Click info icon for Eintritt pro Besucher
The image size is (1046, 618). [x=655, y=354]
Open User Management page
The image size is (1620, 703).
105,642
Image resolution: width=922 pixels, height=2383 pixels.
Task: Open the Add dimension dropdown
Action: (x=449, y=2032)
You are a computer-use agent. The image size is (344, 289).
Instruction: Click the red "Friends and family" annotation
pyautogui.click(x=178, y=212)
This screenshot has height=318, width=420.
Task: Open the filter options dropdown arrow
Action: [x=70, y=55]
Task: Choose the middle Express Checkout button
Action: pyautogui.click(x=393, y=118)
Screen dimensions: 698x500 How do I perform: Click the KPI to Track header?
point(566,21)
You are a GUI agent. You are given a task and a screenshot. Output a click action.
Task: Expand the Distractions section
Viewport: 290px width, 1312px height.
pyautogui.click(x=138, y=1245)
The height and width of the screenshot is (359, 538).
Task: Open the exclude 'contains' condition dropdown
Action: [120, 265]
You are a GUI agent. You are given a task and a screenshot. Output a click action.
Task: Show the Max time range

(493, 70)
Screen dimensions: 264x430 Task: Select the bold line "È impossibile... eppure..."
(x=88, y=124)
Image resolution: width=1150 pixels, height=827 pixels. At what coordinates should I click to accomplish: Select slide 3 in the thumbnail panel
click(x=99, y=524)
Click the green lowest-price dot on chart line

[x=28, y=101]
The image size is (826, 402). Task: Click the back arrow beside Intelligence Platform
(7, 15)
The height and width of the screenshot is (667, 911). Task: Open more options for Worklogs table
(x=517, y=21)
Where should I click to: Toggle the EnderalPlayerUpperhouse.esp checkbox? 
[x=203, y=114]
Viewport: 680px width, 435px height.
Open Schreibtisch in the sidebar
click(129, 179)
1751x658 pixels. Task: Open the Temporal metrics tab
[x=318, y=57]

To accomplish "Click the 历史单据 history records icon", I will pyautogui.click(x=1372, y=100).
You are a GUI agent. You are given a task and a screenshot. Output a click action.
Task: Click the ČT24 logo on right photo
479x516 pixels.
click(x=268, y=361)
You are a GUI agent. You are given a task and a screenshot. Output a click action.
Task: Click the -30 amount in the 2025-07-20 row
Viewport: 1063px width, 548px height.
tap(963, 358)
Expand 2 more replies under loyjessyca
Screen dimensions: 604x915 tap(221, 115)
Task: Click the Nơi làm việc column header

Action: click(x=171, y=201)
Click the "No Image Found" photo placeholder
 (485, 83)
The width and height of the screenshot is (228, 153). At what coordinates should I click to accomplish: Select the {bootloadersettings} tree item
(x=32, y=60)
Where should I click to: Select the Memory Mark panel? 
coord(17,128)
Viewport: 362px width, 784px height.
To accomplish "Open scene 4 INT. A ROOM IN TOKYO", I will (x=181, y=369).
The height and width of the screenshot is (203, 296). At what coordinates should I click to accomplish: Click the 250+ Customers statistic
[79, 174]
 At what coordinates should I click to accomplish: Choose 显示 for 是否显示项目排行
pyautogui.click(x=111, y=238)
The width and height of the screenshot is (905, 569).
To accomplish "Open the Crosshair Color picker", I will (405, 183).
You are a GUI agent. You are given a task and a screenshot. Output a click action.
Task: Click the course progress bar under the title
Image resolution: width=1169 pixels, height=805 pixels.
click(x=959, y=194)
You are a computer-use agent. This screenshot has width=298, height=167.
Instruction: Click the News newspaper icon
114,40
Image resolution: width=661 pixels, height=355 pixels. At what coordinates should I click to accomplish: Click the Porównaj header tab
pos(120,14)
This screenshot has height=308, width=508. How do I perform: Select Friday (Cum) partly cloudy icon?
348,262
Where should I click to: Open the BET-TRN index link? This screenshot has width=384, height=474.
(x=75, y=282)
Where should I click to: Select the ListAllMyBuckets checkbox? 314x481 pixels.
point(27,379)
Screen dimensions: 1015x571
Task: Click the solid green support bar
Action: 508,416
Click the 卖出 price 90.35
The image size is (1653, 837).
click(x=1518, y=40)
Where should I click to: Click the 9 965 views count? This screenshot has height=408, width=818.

## Task details
Could you write out the material above exactly as it appears?

## Exercise response
Click info icon for Eintritt pro Besucher
The image size is (1046, 618). [x=655, y=354]
Open User Management page
The image size is (1620, 703).
105,642
Image resolution: width=922 pixels, height=2383 pixels.
Task: Open the Add dimension dropdown
Action: (x=449, y=2032)
You are a computer-use agent. The image size is (344, 289).
Instruction: Click the red "Friends and family" annotation
pyautogui.click(x=178, y=212)
This screenshot has height=318, width=420.
Task: Open the filter options dropdown arrow
Action: [x=70, y=55]
Task: Choose the middle Express Checkout button
Action: pyautogui.click(x=393, y=118)
Screen dimensions: 698x500 How do I perform: Click the KPI to Track header?
point(566,21)
You are a GUI agent. You are given a task and a screenshot. Output a click action.
Task: Expand the Distractions section
Viewport: 290px width, 1312px height.
pyautogui.click(x=138, y=1245)
The height and width of the screenshot is (359, 538).
Task: Open the exclude 'contains' condition dropdown
Action: [120, 265]
You are a GUI agent. You are given a task and a screenshot. Output a click action.
Task: Show the Max time range

(493, 70)
Screen dimensions: 264x430 Task: Select the bold line "È impossibile... eppure..."
(x=88, y=124)
Image resolution: width=1150 pixels, height=827 pixels. At what coordinates should I click to accomplish: Select slide 3 in the thumbnail panel
click(x=99, y=524)
Click the green lowest-price dot on chart line

[x=28, y=101]
The image size is (826, 402). Task: Click the back arrow beside Intelligence Platform
(7, 15)
The height and width of the screenshot is (667, 911). Task: Open more options for Worklogs table
(x=517, y=21)
Where should I click to: Toggle the EnderalPlayerUpperhouse.esp checkbox? 
[x=203, y=114]
Viewport: 680px width, 435px height.
Open Schreibtisch in the sidebar
click(129, 179)
1751x658 pixels. Task: Open the Temporal metrics tab
[x=318, y=57]

To accomplish "Click the 历史单据 history records icon", I will pyautogui.click(x=1372, y=100).
You are a GUI agent. You are given a task and a screenshot. Output a click action.
Task: Click the ČT24 logo on right photo
479x516 pixels.
click(x=268, y=361)
You are a GUI agent. You are given a task and a screenshot. Output a click action.
Task: Click the -30 amount in the 2025-07-20 row
Viewport: 1063px width, 548px height.
tap(963, 358)
Expand 2 more replies under loyjessyca
Screen dimensions: 604x915 tap(221, 115)
Task: Click the Nơi làm việc column header

Action: click(x=171, y=201)
Click the "No Image Found" photo placeholder
 (485, 83)
The width and height of the screenshot is (228, 153). At what coordinates should I click to accomplish: Select the {bootloadersettings} tree item
(x=32, y=60)
Where should I click to: Select the Memory Mark panel? 
coord(17,128)
Viewport: 362px width, 784px height.
To accomplish "Open scene 4 INT. A ROOM IN TOKYO", I will (x=181, y=369).
The height and width of the screenshot is (203, 296). At what coordinates should I click to accomplish: Click the 250+ Customers statistic
[79, 174]
 At what coordinates should I click to accomplish: Choose 显示 for 是否显示项目排行
pyautogui.click(x=111, y=238)
The width and height of the screenshot is (905, 569).
To accomplish "Open the Crosshair Color picker", I will (405, 183).
You are a GUI agent. You are given a task and a screenshot. Output a click action.
Task: Click the course progress bar under the title
Image resolution: width=1169 pixels, height=805 pixels.
click(x=959, y=194)
You are a computer-use agent. This screenshot has width=298, height=167.
Instruction: Click the News newspaper icon
114,40
Image resolution: width=661 pixels, height=355 pixels. At what coordinates should I click to accomplish: Click the Porównaj header tab
pos(120,14)
This screenshot has height=308, width=508. How do I perform: Select Friday (Cum) partly cloudy icon?
348,262
Where should I click to: Open the BET-TRN index link? This screenshot has width=384, height=474.
(x=75, y=282)
Where should I click to: Select the ListAllMyBuckets checkbox? 314x481 pixels.
point(27,379)
Screen dimensions: 1015x571
Task: Click the solid green support bar
Action: 508,416
Click the 卖出 price 90.35
The image size is (1653, 837).
click(x=1518, y=40)
Where should I click to: Click the 9 965 views count? This screenshot has height=408, width=818.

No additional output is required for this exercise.